DocuClaw Skill
DocuClaw provides a sovereign data infrastructure for processing and archiving documents. It uses multimodal LLMs to extract structured information from scans, photos, and emails, storing everything in human-readable, version-controllable Markdown files.
Use Cases
- - Expense Management: Extract totals, taxes, and dates from receipts for tax filing.
- Contract Analysis: Monitor expiration dates and renewal clauses in legal documents.
- Sovereign Archival: Maintain a local-first, GDPR/GoBD compliant archive of all physical and digital mail.
- Unified Querying: Ask questions about your document history without cloud exposure.
Key Features
- - 100% Local: Zero cloud dependency. Your private data never leaves your hardware.
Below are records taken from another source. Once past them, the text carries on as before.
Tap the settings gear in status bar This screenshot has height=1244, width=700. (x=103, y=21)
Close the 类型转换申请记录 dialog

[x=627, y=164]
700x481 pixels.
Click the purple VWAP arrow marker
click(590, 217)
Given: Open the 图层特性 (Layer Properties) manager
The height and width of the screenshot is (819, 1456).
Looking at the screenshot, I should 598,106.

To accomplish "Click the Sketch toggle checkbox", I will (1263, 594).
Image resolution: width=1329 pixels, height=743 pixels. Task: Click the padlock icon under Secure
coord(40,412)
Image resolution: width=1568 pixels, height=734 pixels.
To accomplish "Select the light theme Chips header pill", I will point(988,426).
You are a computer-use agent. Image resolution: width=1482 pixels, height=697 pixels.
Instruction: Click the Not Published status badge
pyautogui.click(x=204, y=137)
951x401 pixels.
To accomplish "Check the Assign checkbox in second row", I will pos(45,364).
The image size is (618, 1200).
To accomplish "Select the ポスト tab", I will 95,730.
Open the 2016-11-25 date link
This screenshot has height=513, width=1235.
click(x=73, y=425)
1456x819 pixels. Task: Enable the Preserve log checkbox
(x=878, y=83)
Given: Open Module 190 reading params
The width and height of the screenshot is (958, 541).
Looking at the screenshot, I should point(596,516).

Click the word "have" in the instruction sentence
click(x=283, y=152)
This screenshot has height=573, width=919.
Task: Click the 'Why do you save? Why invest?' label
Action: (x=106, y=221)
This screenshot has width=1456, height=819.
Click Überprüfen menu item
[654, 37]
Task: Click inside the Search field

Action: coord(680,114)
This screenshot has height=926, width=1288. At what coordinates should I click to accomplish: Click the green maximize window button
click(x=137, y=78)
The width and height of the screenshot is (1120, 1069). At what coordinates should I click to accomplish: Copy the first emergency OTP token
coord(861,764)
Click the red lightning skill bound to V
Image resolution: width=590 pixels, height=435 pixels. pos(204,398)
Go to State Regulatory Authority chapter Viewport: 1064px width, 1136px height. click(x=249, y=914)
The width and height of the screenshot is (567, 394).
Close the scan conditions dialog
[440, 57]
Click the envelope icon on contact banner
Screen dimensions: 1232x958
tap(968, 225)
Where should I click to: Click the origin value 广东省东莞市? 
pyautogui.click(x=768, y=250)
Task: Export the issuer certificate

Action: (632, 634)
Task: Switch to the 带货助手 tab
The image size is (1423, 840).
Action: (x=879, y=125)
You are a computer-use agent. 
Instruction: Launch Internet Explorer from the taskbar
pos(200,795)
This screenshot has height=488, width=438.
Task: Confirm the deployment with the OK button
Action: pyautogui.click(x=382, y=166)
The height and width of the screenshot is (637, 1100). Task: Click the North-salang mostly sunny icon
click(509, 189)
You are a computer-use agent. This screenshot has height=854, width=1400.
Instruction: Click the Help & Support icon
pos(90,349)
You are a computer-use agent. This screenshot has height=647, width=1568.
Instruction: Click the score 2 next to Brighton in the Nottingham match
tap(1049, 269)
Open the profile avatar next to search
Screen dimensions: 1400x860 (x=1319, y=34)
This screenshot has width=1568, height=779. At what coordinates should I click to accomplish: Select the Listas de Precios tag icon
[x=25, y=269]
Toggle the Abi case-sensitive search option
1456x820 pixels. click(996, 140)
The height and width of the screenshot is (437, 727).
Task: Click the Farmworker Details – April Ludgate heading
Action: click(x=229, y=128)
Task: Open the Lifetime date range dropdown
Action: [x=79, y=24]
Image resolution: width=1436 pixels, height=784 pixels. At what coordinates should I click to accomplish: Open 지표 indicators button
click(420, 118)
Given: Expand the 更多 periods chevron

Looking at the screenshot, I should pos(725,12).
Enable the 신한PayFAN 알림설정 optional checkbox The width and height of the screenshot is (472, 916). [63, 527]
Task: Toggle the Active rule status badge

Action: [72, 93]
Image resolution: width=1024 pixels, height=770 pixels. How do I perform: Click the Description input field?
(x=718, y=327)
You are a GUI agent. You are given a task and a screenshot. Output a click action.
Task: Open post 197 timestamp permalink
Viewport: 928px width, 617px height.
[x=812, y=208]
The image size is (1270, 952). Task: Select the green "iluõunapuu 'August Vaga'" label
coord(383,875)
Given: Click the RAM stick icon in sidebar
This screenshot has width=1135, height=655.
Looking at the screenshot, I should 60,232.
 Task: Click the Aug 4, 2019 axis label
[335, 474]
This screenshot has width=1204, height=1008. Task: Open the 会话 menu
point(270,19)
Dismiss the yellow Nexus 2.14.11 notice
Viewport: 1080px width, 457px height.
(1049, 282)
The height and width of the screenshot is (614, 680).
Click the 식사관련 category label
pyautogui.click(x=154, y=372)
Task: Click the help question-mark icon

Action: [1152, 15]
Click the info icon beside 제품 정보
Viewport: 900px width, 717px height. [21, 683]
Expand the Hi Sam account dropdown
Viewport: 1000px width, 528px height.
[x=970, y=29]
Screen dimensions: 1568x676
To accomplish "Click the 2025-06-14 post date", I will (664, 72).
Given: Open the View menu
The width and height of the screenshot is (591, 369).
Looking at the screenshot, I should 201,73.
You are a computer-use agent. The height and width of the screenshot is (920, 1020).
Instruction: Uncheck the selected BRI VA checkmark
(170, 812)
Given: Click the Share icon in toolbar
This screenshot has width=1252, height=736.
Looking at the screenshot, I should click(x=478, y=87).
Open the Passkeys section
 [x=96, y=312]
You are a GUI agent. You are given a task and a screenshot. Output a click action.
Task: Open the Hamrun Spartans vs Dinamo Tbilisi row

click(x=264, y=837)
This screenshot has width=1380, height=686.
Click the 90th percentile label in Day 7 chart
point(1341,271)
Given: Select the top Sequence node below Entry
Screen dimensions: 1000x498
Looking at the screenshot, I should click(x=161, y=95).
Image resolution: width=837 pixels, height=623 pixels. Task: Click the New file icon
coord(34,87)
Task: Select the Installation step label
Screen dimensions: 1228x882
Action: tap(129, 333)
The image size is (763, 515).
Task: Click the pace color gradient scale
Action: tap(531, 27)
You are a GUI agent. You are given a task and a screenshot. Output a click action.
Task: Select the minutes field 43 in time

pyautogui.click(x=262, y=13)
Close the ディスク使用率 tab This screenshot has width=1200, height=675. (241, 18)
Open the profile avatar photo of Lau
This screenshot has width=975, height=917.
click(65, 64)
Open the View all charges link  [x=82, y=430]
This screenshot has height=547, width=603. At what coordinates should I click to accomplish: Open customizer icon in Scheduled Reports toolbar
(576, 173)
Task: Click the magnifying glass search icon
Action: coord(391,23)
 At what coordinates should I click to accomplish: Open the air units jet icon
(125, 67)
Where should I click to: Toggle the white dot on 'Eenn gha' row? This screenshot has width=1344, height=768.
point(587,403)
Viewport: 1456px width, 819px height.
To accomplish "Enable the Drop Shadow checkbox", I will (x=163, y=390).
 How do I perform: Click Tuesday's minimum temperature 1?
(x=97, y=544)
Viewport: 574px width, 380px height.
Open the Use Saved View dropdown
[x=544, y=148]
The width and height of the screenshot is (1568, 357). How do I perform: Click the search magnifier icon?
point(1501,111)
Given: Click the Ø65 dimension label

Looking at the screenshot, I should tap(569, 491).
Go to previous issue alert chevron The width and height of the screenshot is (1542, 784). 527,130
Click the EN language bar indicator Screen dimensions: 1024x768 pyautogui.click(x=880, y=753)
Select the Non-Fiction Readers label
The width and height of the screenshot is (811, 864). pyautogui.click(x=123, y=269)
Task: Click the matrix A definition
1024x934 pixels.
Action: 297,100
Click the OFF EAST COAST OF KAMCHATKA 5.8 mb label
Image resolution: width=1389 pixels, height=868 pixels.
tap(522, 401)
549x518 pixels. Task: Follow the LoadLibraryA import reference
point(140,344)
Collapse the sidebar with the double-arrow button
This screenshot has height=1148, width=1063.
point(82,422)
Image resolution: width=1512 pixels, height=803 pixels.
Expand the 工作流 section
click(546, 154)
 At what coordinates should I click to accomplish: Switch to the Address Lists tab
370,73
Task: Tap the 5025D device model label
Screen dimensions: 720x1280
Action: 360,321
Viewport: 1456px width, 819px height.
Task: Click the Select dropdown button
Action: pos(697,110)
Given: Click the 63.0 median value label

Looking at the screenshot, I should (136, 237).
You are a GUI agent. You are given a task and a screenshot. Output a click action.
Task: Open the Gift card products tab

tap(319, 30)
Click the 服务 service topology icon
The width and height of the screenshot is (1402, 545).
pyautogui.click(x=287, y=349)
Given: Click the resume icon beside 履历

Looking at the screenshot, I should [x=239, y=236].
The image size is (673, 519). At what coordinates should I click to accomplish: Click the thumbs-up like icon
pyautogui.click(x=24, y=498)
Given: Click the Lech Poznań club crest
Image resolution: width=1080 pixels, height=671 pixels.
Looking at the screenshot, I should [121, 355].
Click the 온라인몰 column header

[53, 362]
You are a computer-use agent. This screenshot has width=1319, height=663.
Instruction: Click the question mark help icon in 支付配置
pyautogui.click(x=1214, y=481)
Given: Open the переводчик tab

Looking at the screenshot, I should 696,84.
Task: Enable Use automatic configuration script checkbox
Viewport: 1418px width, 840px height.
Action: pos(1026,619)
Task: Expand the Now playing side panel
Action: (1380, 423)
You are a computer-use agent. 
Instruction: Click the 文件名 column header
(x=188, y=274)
- Plug-and-Play Parsers: Extensible architecture for country-specific document formats.
- AI-Powered: Supports Ollama, OpenAI Vision, or any multimodal model for intelligent extraction.
- Markdown Schema: Normalizes all documents into a universal schema with YAML metadata.
Workflow Example
- 1. Input: A PDF invoice or a photo of a receipt.
- Process: Run
docuclaw process to trigger AI extraction. - Archive: Document is saved to your local vault as
YYYY/MM/filename.md. - Action: The extracted data is synced to your calendar or accounting tool.
Integration
DocuClaw is designed to work seamlessly with the OpenClaw ecosystem, allowing AI agents to perform RAG (Retrieval-Augmented Generation) over your local document archive.
DocuClaw 技能
DocuClaw 提供主权数据基础设施,用于处理和归档文档。它利用多模态大语言模型从扫描件、照片和电子邮件中提取结构化信息,并将所有内容存储为人类可读、可版本控制的 Markdown 文件。
使用场景
- - 费用管理:从收据中提取总额、税额和日期,用于税务申报。
- 合同分析:监控法律文件中的到期日期和续约条款。
- 主权归档:维护本地优先、符合GDPR/GoBD标准的实体及数字邮件归档。
- 统一查询:无需云端暴露即可查询文档历史记录。
核心特性
- - 100%本地化:零云端依赖。您的私密数据永不离开本地硬件。
- 即插即用解析器:可扩展架构,支持特定国家文档格式。
- AI驱动:支持Ollama、OpenAI Vision或任何多模态模型进行智能提取。
- Markdown模式:将所有文档标准化为包含YAML元数据的通用模式。
工作流程示例
- 1. 输入:PDF发票或收据照片。
- 处理:运行docuclaw process触发AI提取。
- 归档:文档以YYYY/MM/filename.md格式保存至本地保险库。
- 操作:提取的数据同步至日历或会计工具。
集成
DocuClaw旨在与OpenClaw生态系统无缝协作,使AI代理能够对本地文档归档执行RAG(检索增强生成)操作。